Electrons of energy `12.09 eV` can excite hydrogen atoms . To which orbit is the electron in the hydrogen atom raisd and what are the wavelengths of the radiations emitted as it dropes back to the ground state?

The energy of the electron in different states are:
`E_(1) = - 13.6 e V` for `n = 1`.
`E_(2) = - 3.4 e V` for `n = 2`.
and `E_(3) = - 1.51 e V` for `n = 3`
Evidently the energy needed by an electron to go to the `E_(3)` level `(n = 3` or M- level ) is `13.6 - 1.51 = 12.09 e V`. Thus , the electron ia reised to the third orbit of principal quantum number `n = 3` .

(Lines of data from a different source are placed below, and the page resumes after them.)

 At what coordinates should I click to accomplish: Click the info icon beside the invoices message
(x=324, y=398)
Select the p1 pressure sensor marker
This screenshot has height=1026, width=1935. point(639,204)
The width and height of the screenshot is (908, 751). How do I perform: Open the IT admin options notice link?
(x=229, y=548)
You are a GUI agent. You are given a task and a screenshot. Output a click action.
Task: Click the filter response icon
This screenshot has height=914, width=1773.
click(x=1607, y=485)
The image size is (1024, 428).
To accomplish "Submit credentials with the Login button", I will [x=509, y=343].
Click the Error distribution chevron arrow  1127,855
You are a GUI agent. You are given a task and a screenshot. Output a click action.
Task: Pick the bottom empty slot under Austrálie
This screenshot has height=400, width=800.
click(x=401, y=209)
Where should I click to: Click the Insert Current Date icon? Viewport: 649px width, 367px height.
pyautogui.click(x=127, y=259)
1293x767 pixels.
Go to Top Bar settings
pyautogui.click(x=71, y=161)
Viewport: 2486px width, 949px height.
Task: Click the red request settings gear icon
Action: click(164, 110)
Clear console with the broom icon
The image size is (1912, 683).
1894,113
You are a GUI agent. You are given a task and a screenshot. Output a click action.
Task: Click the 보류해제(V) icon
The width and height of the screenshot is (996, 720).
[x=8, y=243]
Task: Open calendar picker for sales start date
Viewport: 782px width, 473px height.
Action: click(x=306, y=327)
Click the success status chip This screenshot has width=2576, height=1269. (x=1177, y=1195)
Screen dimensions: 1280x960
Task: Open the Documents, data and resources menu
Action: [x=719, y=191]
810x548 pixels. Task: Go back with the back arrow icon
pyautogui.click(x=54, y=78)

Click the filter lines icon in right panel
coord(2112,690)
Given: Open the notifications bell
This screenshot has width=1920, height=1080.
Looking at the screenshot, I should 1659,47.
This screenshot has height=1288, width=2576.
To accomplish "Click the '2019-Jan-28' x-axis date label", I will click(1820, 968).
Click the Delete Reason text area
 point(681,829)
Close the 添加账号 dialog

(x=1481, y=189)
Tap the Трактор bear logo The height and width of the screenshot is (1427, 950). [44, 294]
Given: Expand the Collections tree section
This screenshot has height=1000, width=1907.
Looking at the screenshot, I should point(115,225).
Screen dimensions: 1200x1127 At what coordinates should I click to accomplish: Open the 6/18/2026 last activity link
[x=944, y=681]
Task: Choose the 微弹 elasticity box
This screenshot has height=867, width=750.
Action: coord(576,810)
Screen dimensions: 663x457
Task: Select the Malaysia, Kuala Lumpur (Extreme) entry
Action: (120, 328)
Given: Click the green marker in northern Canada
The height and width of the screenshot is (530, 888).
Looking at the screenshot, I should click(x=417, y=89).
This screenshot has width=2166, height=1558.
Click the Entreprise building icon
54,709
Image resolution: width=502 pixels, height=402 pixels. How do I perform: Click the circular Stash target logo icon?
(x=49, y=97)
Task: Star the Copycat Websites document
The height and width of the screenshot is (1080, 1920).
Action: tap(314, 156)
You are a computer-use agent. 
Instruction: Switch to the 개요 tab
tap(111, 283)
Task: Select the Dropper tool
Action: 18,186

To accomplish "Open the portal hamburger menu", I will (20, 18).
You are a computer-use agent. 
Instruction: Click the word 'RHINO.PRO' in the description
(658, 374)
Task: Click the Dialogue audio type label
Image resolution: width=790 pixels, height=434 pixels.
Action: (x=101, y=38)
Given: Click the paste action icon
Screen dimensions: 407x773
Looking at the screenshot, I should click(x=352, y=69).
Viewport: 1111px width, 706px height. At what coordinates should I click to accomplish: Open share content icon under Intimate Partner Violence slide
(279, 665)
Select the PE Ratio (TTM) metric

Now , an electron in the `n = 3` level can return to the ground state making the following possible jumps:
a. `a = 3` to `n = 2` and then from `n = 2 to n = 1`
b. `n = 3 to n = 1`
Thus, the corresponding wevelength emitting are a.
For `n = 3` to `n = 2`:
`(1)/(lambda_(1)) = R[(1)/(2^(2)) - (1)/(3^(2))] = (5 R)/(36)`
or `lambda_(1) = (36)/(5 R) = (36)/(5 xx 1.097 xx 10^(7)) = 6563 Å`
This wevelengths belongs to the Balmar series and lines in the visible region.
b. For `n = 2 to n = 1:`
`(1)/(lambda_(2)) = R[(1)/(1^(2)) - (1)/(2^(2))] = (3 R)/(4)`
or `lambda_(1) = (4)/(4 R) = (4)/(3 xx 1.097 xx 10^(7)) = 1215 Å`
`lambda_(2)` belongs to the Lyman series and lines in the ultraviolect region.
c. For the direct jump `n = 3 to n = 1`:
`(1)/(lambda_(3)) = R[(1)/(1^(2)) - (1)/(3^(2))] = (8 R)/(9)`
or `lambda_(3) = (9)/(8 R) = (9)/(8 xx 1.097 xx 10^(7)) = 1026 Å`
which also belongs to the Lyman series and lies in the ultraviolet.